Sabah olduğunda derin bir uyku çekememiş olmanın verdiği ağırlık işe çadırımından çıktım. Göl manzarası, alan ve imkanlar çok güzel olmasına rağmen otobandan gelen ve hiç kesilmeyen araç, tekerlek sesleri sağlıklı bir uykuyu çok gördüler. Kamp alanı sessiz ve belirli bir saatten sonra ışıktan arınmış olması lazım. Maalesef şu anki haliyle kampçıları burası çok memnun ettiği söylenemez. Karavancılar ne düşünüyor bilemiyorum. Karavan içinde daha ses daha izole olabilir.

Sabah güzel bir kahvaltı hazırladık. O arada Serkan ve Zeynep kamp yaptığımız alana bisikletle geldiler. Hep birlikte kahvaltı yaptık.

Gün boyu karavanları inceledik, festival alanına stand açmış firmaların standlarını inceledik, bazı ihtiyaçlarımızı festivale özel fiyatları görünce aldık. Kitap okuduk, çay demledik. Gün içinde biraz bisiklet gezisi ve öğle yemeği ile günü keyifle tamamladık.

Sahil kıyısına kurulmuş onlarca masa, karavancıların özel ışıkları ve gülen yüzler, Cumartesi akşamını aydınlatıyordu. Akşam büyük bir ateş yakıldı. Yine bisiklet camiamızdan arkadaşlar ara ara kamp yaptığımız alana geliyor ve sohbet ediyorduk. İlerleyen saatlerde Süha ve Namık Eşer de kamp alanına geldiler. Çay demledik, karavanları gezdik.

Kamp ekibi biraz erken saatlerde çadırlarına geçti. Ben de önce kamp ateşinin yanına biraz kendimi ısıttım. Ardından sahil kenarında gölün karşı kıyılarındaki ışık danslarını uzun süre izleyip şarkılar dinledim. Uykum gelmemesine rağmen yarın çok geç kalmak istemediğim için birçok kişinin uykuya geçtiği saat dilimlerinde çadırıma doğru ilerledim.

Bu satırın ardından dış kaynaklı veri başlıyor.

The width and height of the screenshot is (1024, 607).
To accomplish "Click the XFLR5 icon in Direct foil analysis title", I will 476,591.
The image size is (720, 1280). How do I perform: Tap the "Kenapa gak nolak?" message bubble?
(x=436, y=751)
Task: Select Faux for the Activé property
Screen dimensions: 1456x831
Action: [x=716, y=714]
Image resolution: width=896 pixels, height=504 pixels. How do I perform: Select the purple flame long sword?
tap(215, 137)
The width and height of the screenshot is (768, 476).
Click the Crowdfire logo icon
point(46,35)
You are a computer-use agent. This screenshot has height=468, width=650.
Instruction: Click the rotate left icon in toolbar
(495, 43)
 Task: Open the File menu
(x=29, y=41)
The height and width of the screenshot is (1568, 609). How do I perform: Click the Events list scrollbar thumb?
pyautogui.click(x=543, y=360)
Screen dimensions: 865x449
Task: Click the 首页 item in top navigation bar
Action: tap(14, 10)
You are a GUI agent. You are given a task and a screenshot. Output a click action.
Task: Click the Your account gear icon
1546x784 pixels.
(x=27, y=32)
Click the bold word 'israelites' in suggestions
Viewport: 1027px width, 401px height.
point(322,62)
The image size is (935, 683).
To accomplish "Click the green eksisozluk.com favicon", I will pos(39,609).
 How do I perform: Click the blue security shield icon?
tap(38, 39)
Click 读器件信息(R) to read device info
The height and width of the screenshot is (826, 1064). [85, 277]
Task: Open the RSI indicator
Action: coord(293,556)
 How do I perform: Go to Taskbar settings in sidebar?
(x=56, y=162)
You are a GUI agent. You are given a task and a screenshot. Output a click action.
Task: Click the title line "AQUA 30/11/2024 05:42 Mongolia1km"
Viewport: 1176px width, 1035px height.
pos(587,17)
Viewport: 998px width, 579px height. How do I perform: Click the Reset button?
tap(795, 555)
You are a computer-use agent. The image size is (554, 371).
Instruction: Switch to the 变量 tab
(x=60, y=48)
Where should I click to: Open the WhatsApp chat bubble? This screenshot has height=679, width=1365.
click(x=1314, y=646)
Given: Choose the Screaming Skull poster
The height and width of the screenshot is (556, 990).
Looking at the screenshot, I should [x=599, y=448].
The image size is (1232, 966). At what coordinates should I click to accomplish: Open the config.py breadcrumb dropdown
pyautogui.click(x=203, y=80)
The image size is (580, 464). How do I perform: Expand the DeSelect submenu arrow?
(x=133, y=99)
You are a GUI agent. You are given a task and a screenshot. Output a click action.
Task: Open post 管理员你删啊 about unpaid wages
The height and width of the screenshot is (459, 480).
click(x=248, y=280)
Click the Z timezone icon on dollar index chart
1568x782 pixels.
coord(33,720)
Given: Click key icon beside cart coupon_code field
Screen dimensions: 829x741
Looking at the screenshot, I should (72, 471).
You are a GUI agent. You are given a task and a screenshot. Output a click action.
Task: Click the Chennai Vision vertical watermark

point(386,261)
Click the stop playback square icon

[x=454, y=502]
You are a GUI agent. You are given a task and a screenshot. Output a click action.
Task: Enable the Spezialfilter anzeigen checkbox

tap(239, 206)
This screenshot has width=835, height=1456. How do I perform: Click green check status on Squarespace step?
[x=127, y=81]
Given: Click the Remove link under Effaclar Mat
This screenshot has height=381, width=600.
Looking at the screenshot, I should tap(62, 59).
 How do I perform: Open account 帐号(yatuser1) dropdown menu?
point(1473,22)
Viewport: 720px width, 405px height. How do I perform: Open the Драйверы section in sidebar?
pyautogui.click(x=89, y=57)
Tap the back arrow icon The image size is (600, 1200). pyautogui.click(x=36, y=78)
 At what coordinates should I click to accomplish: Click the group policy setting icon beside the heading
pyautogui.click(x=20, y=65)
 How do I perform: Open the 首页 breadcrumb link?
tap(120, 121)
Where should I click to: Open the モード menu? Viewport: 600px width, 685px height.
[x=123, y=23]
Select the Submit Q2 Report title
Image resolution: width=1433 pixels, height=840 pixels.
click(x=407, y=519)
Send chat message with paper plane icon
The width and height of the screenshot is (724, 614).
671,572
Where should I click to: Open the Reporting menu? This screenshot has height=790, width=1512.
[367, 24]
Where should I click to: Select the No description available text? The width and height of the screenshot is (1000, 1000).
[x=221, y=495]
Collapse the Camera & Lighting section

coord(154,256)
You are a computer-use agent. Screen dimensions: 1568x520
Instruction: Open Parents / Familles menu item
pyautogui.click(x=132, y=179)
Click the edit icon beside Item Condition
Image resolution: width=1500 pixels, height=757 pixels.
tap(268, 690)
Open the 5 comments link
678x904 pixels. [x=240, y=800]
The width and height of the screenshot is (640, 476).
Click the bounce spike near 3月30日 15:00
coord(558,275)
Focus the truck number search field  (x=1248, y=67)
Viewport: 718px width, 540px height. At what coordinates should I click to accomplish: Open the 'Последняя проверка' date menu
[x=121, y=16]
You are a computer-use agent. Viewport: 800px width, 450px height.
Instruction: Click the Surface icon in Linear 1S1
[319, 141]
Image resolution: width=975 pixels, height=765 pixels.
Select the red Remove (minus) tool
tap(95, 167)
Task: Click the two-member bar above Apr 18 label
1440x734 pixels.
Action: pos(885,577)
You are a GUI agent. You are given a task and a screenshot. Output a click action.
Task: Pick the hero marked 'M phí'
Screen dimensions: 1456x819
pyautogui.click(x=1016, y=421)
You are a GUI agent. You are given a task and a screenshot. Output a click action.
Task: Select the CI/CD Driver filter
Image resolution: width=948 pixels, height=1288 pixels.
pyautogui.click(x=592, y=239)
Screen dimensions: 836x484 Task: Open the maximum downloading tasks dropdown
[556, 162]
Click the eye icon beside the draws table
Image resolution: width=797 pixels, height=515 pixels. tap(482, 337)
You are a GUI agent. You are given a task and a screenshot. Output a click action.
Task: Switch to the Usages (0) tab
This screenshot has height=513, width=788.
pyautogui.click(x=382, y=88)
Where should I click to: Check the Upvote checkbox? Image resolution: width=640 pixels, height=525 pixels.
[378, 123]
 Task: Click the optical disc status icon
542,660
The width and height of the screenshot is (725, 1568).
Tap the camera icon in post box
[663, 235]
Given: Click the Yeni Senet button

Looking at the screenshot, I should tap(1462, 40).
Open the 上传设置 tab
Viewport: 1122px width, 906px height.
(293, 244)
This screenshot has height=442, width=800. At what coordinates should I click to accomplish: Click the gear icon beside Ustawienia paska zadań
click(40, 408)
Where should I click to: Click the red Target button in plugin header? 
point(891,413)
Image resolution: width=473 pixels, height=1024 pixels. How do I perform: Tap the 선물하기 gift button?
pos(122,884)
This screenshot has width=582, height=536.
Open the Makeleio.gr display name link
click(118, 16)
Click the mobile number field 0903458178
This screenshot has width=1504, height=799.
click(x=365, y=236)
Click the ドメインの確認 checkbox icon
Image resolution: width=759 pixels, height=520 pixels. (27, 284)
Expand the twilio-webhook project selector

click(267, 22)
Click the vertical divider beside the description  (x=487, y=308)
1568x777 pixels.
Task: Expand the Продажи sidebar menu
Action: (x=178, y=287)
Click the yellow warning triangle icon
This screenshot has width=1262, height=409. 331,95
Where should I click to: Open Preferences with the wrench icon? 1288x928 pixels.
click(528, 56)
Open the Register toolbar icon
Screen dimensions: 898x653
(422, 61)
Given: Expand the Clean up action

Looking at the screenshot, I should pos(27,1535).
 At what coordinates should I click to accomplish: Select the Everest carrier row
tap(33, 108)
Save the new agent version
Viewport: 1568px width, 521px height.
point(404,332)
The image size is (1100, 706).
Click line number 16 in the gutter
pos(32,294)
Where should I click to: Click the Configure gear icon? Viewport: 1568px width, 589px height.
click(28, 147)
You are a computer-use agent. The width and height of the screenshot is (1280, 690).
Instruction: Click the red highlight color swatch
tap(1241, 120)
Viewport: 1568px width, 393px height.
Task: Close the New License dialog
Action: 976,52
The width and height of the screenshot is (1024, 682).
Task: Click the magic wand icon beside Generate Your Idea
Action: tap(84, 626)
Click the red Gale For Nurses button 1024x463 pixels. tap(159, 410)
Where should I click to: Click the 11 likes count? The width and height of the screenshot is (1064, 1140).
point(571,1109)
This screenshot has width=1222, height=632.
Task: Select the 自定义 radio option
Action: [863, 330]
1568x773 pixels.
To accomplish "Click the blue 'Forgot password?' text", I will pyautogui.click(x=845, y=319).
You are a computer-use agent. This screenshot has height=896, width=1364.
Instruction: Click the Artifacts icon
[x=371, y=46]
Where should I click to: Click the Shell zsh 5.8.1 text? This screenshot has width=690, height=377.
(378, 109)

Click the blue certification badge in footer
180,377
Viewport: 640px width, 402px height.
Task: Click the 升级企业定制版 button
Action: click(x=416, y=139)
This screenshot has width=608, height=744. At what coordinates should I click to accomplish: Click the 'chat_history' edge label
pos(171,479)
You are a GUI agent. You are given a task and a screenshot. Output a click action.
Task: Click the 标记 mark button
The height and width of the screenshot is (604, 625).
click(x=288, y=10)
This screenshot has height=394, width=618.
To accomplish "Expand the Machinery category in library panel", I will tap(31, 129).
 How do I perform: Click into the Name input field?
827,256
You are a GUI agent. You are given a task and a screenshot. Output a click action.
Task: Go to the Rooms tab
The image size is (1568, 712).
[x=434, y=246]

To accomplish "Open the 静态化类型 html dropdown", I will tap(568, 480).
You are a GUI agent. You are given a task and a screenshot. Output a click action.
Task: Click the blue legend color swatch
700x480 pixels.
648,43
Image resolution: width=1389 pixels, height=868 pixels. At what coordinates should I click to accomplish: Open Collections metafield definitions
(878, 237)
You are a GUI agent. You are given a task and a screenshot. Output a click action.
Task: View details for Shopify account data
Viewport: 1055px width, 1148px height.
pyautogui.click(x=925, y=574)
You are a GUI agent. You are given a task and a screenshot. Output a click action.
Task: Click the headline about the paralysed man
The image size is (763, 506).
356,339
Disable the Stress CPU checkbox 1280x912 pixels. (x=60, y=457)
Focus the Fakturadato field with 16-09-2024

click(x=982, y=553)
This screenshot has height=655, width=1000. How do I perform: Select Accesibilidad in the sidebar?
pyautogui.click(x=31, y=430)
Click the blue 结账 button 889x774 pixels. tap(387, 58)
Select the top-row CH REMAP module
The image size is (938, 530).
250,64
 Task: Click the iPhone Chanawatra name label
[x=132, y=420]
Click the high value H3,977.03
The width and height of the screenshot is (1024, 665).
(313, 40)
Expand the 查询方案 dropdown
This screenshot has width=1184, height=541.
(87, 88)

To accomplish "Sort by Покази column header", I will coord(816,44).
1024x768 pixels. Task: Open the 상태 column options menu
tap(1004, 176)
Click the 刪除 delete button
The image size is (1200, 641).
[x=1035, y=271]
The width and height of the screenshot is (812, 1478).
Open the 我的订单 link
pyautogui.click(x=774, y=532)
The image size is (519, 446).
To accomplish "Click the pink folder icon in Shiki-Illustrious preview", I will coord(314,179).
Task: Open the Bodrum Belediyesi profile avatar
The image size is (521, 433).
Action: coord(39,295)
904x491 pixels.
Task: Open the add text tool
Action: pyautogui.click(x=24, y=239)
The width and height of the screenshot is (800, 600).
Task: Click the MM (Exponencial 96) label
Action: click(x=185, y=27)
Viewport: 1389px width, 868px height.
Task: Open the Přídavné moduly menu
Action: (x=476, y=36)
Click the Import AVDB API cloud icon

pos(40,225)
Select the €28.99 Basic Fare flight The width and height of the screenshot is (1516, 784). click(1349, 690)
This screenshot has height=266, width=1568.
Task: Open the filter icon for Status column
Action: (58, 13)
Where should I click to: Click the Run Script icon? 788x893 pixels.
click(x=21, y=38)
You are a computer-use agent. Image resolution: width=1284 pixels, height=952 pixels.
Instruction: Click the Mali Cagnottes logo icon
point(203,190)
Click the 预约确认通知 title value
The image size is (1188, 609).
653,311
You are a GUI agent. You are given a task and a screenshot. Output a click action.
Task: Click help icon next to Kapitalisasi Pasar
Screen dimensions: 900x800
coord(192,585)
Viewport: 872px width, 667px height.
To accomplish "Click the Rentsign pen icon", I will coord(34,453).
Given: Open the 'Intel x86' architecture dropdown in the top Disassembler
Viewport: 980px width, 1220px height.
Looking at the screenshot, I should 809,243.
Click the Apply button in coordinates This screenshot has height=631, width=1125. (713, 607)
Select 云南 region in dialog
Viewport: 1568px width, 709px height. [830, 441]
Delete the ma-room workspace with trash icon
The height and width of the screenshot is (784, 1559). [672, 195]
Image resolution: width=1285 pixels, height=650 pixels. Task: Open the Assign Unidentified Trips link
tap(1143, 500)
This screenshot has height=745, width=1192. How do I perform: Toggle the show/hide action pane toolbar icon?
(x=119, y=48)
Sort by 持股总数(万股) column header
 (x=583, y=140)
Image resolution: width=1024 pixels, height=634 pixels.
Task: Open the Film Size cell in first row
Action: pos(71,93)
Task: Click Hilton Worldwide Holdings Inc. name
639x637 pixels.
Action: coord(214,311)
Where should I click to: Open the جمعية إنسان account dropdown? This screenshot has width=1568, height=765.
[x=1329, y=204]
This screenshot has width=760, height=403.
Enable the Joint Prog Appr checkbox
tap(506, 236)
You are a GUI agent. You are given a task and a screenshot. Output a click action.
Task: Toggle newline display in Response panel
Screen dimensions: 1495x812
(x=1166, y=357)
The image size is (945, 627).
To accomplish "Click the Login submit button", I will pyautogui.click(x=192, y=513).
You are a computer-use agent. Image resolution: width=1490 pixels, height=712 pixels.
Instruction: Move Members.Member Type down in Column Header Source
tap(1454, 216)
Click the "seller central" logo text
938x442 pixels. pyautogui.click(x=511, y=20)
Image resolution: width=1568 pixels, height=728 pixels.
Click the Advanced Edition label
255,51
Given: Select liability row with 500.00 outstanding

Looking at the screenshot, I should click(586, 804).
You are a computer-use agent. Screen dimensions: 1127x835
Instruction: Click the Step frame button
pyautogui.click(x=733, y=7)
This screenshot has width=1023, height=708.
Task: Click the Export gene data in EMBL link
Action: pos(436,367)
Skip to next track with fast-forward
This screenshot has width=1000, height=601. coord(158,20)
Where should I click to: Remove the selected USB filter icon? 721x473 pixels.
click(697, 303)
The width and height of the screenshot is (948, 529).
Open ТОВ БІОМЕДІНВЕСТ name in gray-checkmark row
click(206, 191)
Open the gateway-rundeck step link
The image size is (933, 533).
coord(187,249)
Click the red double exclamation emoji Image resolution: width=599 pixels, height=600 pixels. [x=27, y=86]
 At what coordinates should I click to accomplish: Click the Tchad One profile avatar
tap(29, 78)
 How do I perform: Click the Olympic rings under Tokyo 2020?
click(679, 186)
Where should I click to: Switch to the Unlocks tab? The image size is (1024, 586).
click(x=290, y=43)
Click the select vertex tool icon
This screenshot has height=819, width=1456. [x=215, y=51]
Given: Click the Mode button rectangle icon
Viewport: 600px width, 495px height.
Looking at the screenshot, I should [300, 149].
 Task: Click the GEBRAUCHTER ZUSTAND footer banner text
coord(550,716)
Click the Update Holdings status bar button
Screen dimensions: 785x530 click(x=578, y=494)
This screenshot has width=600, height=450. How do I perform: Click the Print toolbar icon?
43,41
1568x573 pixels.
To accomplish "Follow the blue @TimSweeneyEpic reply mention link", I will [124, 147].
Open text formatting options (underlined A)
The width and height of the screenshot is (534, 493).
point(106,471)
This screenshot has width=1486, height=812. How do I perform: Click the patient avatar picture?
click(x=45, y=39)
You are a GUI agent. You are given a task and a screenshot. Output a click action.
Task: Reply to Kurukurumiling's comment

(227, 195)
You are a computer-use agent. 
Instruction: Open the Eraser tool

Cuma akşamına göre daha rahat bir uyku çektiğimi söyleyebilirim. Sadece bir konu var. Bizim millet kamp yapmayı bilmiyor. Daha doğrusu kamp yapanlara da saygısı yok. Çadırın yanında bağıra çağıra geçenler, geç saate kadar yüksek sesle müzik dinleyenler, gece 3’te biri klarnet çıkardı ve çaldı ya bu kadar olur. Önce kendisine saygısı olmayan bu ve bunun gibi birçok kişinin hareketlerini sayabilirim. Böylesine özenilmiş ve güzel bir ortamı harikulade yapacak olanlar, birbirini tanımadığı halde saygıyla aynı ortamı paylaşabilecek insanlardır ama maalesef bunu göremiyoruz.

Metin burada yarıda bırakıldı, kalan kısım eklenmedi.